> **EXERCISE AIM**: In the material below, the lines from the one containing "Image resolution: width=1568 pixels, height=298" through the one containing "Given: Pin the menu bar with pushpin icon" are to be given again exactly, ends included, and no others.

> **SUPPLIED DATA**:
◇ ◇ ◇

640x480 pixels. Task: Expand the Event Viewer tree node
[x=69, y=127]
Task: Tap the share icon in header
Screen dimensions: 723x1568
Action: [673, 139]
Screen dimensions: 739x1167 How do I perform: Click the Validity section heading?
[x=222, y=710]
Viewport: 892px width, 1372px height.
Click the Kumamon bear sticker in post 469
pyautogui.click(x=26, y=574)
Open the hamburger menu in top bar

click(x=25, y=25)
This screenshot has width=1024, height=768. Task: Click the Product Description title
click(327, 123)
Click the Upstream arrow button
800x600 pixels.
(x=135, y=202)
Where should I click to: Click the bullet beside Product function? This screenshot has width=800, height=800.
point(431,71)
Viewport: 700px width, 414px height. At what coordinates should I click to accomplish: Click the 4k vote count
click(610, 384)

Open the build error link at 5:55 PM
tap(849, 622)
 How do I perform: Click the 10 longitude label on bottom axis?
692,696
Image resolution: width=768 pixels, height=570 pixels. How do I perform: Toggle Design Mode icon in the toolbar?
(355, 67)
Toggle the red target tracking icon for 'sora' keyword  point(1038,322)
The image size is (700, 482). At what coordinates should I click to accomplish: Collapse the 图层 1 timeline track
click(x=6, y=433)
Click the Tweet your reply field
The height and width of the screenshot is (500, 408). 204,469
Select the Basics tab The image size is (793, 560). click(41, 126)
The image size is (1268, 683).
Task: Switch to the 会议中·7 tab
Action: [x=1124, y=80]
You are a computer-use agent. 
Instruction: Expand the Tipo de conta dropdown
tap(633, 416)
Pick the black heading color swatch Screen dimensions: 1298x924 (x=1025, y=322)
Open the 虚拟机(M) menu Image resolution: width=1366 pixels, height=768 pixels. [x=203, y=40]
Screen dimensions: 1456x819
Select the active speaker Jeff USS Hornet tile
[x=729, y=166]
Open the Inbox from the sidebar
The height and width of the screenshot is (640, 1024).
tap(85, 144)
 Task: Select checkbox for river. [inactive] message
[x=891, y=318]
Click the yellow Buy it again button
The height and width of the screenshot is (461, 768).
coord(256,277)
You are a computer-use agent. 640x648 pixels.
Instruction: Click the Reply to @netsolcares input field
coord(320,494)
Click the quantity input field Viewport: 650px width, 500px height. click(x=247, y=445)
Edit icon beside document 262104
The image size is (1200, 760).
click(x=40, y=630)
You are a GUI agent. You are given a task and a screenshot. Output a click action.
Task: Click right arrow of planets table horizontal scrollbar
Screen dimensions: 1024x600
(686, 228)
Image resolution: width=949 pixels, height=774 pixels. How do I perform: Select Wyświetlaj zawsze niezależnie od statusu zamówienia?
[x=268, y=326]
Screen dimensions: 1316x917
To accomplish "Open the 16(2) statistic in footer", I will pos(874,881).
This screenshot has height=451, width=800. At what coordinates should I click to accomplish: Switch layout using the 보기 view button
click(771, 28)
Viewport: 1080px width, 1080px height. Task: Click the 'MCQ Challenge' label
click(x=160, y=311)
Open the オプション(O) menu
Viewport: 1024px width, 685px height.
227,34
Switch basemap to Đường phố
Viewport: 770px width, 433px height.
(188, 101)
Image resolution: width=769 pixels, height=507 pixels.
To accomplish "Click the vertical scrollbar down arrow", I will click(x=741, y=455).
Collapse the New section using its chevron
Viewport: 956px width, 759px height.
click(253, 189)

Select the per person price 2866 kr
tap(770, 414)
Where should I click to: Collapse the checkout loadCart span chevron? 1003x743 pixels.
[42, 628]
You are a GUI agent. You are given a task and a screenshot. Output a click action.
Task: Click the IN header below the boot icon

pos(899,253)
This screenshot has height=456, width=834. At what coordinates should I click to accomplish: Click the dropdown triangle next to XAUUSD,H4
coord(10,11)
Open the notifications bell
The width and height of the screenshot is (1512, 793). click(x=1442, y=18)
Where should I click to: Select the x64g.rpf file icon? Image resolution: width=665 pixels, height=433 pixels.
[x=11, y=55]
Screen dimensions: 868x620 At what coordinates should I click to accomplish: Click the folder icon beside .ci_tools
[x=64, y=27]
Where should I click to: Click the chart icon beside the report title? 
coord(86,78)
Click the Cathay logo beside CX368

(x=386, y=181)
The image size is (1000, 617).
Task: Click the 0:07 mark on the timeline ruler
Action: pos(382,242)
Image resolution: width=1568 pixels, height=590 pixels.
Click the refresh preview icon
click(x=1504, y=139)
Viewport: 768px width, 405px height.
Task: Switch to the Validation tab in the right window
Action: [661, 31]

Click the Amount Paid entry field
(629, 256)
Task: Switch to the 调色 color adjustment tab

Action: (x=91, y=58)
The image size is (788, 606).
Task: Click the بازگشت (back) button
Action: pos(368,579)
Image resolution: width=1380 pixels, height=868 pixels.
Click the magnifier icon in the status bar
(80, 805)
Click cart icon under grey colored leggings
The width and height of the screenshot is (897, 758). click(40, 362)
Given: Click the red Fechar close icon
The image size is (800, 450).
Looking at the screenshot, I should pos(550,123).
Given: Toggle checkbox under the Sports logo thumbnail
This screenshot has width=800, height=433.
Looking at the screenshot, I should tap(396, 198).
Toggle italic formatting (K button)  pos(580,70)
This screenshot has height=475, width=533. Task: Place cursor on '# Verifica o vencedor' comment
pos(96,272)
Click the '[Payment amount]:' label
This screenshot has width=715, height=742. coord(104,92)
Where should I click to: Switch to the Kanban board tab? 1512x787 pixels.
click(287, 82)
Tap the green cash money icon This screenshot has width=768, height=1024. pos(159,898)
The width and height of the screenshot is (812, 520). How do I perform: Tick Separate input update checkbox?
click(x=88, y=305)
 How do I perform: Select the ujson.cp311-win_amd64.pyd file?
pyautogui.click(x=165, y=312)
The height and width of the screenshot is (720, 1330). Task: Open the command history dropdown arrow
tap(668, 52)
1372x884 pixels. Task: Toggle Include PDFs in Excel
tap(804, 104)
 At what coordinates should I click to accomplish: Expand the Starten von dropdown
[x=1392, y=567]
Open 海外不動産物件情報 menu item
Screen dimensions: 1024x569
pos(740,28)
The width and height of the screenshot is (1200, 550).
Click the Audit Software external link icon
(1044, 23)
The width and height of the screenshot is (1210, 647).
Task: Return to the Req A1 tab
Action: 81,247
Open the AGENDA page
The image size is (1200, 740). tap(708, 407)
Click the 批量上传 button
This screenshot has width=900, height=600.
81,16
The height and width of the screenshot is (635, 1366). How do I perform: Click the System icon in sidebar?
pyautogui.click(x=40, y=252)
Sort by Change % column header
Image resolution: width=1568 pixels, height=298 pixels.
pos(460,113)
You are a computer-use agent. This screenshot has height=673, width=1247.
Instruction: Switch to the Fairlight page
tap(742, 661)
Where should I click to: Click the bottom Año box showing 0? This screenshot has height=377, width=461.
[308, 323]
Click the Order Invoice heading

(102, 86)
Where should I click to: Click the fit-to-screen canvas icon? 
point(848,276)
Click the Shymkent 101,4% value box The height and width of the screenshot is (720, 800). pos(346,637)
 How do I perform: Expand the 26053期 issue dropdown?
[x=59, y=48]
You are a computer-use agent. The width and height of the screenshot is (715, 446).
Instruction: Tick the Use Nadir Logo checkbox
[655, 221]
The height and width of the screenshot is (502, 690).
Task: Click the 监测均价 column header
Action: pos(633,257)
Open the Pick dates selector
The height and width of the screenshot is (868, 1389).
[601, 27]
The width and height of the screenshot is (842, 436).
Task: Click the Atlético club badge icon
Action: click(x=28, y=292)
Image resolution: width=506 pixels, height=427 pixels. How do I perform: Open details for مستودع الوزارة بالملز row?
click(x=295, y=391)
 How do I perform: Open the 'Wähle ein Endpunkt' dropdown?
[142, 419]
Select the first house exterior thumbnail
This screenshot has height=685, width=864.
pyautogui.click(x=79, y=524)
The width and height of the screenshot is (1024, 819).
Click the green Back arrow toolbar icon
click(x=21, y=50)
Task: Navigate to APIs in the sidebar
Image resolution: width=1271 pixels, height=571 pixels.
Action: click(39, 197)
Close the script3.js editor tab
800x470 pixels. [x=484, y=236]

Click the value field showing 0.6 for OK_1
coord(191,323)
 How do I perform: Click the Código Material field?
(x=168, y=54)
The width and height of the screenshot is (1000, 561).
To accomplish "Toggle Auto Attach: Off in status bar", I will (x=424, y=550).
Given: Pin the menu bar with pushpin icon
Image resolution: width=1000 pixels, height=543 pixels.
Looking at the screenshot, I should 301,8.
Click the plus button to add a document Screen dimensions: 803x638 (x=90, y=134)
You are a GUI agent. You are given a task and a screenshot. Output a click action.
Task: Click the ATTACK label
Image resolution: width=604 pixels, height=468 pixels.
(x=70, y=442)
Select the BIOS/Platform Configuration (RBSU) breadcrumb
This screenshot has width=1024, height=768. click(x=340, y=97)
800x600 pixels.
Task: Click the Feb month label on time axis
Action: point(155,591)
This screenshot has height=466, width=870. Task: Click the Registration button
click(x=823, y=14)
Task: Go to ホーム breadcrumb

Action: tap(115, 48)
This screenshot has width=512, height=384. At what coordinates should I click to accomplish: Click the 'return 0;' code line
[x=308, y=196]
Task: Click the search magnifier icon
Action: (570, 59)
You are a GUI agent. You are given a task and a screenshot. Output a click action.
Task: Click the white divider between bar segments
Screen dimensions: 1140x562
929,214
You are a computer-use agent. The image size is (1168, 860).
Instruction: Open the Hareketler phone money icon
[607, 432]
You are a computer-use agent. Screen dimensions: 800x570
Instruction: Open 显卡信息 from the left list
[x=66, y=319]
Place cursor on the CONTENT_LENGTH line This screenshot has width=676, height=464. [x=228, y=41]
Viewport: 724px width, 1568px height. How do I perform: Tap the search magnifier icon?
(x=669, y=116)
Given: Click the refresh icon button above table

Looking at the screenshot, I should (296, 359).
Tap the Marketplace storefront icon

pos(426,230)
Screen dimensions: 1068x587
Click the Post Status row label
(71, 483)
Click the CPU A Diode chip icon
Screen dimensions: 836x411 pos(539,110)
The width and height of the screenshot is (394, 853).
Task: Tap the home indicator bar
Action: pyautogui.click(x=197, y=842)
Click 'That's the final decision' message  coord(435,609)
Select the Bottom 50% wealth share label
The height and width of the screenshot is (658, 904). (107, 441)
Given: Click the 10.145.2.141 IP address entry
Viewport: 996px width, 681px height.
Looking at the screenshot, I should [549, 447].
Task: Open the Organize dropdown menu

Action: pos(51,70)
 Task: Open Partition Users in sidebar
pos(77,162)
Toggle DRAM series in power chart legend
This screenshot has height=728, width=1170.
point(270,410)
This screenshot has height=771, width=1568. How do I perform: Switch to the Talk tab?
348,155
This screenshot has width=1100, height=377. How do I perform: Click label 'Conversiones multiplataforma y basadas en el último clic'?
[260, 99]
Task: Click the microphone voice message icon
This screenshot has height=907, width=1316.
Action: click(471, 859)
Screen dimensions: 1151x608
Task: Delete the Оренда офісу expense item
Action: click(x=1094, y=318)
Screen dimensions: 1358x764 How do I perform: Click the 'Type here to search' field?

◇ ◇ ◇

> **ANSWER SECTION**:
Image resolution: width=1568 pixels, height=298 pixels.
pos(460,113)
You are a computer-use agent. This screenshot has height=673, width=1247.
Instruction: Switch to the Fairlight page
tap(742, 661)
Where should I click to: Click the bottom Año box showing 0? This screenshot has height=377, width=461.
[308, 323]
Click the Order Invoice heading

(102, 86)
Where should I click to: Click the fit-to-screen canvas icon? 
point(848,276)
Click the Shymkent 101,4% value box The height and width of the screenshot is (720, 800). pos(346,637)
 How do I perform: Expand the 26053期 issue dropdown?
[x=59, y=48]
You are a computer-use agent. The width and height of the screenshot is (715, 446).
Instruction: Tick the Use Nadir Logo checkbox
[655, 221]
The height and width of the screenshot is (502, 690).
Task: Click the 监测均价 column header
Action: pos(633,257)
Open the Pick dates selector
The height and width of the screenshot is (868, 1389).
[601, 27]
The width and height of the screenshot is (842, 436).
Task: Click the Atlético club badge icon
Action: click(x=28, y=292)
Image resolution: width=506 pixels, height=427 pixels. How do I perform: Open details for مستودع الوزارة بالملز row?
click(x=295, y=391)
 How do I perform: Open the 'Wähle ein Endpunkt' dropdown?
[142, 419]
Select the first house exterior thumbnail
This screenshot has height=685, width=864.
pyautogui.click(x=79, y=524)
The width and height of the screenshot is (1024, 819).
Click the green Back arrow toolbar icon
click(x=21, y=50)
Task: Navigate to APIs in the sidebar
Image resolution: width=1271 pixels, height=571 pixels.
Action: click(39, 197)
Close the script3.js editor tab
800x470 pixels. [x=484, y=236]

Click the value field showing 0.6 for OK_1
coord(191,323)
 How do I perform: Click the Código Material field?
(x=168, y=54)
The width and height of the screenshot is (1000, 561).
To accomplish "Toggle Auto Attach: Off in status bar", I will (x=424, y=550).
Given: Pin the menu bar with pushpin icon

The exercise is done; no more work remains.